Top of TASK INPUTS

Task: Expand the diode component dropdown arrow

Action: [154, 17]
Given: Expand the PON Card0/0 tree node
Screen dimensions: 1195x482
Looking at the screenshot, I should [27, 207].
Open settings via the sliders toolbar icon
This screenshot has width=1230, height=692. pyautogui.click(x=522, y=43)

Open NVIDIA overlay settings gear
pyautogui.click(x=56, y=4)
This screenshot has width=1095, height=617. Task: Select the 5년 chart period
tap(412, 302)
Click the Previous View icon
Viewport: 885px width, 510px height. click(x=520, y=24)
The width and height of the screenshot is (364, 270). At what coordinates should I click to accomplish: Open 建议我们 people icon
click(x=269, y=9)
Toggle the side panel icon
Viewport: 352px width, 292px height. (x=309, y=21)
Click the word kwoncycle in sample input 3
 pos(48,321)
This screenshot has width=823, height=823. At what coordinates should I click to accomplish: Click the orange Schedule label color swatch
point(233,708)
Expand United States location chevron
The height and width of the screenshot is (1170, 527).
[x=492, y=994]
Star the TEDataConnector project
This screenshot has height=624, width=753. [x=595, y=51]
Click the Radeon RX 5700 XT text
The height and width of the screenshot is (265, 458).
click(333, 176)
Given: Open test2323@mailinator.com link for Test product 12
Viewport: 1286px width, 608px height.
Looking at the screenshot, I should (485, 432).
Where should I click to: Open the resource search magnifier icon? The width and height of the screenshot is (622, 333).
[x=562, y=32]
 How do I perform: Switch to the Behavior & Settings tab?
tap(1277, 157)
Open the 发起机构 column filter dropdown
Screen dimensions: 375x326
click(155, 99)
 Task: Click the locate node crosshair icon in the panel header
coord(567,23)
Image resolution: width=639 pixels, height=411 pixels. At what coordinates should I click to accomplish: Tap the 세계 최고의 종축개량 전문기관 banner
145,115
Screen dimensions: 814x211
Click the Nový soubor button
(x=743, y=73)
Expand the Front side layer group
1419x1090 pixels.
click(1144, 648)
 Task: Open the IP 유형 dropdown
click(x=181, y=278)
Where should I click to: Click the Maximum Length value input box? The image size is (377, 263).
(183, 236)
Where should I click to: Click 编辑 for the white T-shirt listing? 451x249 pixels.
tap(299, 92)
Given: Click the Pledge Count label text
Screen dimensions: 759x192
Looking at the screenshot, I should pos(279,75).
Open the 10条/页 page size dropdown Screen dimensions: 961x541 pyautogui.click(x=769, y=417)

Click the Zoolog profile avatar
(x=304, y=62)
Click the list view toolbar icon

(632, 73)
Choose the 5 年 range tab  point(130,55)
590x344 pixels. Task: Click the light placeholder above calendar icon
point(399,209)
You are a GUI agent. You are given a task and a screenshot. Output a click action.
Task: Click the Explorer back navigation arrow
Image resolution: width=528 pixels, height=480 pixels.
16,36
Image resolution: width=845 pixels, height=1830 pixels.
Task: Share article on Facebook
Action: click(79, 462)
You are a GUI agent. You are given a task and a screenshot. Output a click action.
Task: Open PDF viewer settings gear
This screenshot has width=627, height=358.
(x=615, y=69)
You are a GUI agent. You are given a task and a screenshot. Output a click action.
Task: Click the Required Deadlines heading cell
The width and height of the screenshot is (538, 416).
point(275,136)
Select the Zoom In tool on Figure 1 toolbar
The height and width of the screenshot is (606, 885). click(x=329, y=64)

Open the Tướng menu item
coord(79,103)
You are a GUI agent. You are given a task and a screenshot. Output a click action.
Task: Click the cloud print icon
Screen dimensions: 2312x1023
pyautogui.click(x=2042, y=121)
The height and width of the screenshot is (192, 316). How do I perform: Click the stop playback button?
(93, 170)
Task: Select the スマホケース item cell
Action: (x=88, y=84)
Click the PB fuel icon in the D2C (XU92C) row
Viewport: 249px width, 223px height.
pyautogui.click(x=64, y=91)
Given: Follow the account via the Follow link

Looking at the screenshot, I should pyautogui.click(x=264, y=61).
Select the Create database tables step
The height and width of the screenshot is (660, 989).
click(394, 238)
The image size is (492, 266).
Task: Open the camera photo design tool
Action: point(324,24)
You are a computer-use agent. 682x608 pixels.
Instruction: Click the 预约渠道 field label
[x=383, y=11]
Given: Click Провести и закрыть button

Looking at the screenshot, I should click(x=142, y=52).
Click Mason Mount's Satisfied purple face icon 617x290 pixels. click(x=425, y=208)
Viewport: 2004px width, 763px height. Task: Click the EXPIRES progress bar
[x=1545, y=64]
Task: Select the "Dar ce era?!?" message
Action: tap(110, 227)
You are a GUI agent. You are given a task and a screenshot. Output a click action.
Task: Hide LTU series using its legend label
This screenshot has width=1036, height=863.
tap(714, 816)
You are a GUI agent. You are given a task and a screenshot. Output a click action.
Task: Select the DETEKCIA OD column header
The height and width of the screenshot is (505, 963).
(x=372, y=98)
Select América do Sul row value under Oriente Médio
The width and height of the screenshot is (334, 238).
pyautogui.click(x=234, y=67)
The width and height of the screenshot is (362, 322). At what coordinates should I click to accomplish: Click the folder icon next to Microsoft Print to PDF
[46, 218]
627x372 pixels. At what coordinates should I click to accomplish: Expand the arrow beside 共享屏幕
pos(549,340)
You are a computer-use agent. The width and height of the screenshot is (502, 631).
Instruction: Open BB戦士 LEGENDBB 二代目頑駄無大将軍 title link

Bottom of TASK INPUTS

▸ **DESCRIPTION OF THE TASK**
Output the lines above exactly, but only those between the line holding "Click the list view toolbar icon" and the line holding "Task: Open PDF viewer settings gear", inclusive.

▸ **SOLUTION BELOW**
Click the list view toolbar icon

(632, 73)
Choose the 5 年 range tab  point(130,55)
590x344 pixels. Task: Click the light placeholder above calendar icon
point(399,209)
You are a GUI agent. You are given a task and a screenshot. Output a click action.
Task: Click the Explorer back navigation arrow
Image resolution: width=528 pixels, height=480 pixels.
16,36
Image resolution: width=845 pixels, height=1830 pixels.
Task: Share article on Facebook
Action: click(79, 462)
You are a GUI agent. You are given a task and a screenshot. Output a click action.
Task: Open PDF viewer settings gear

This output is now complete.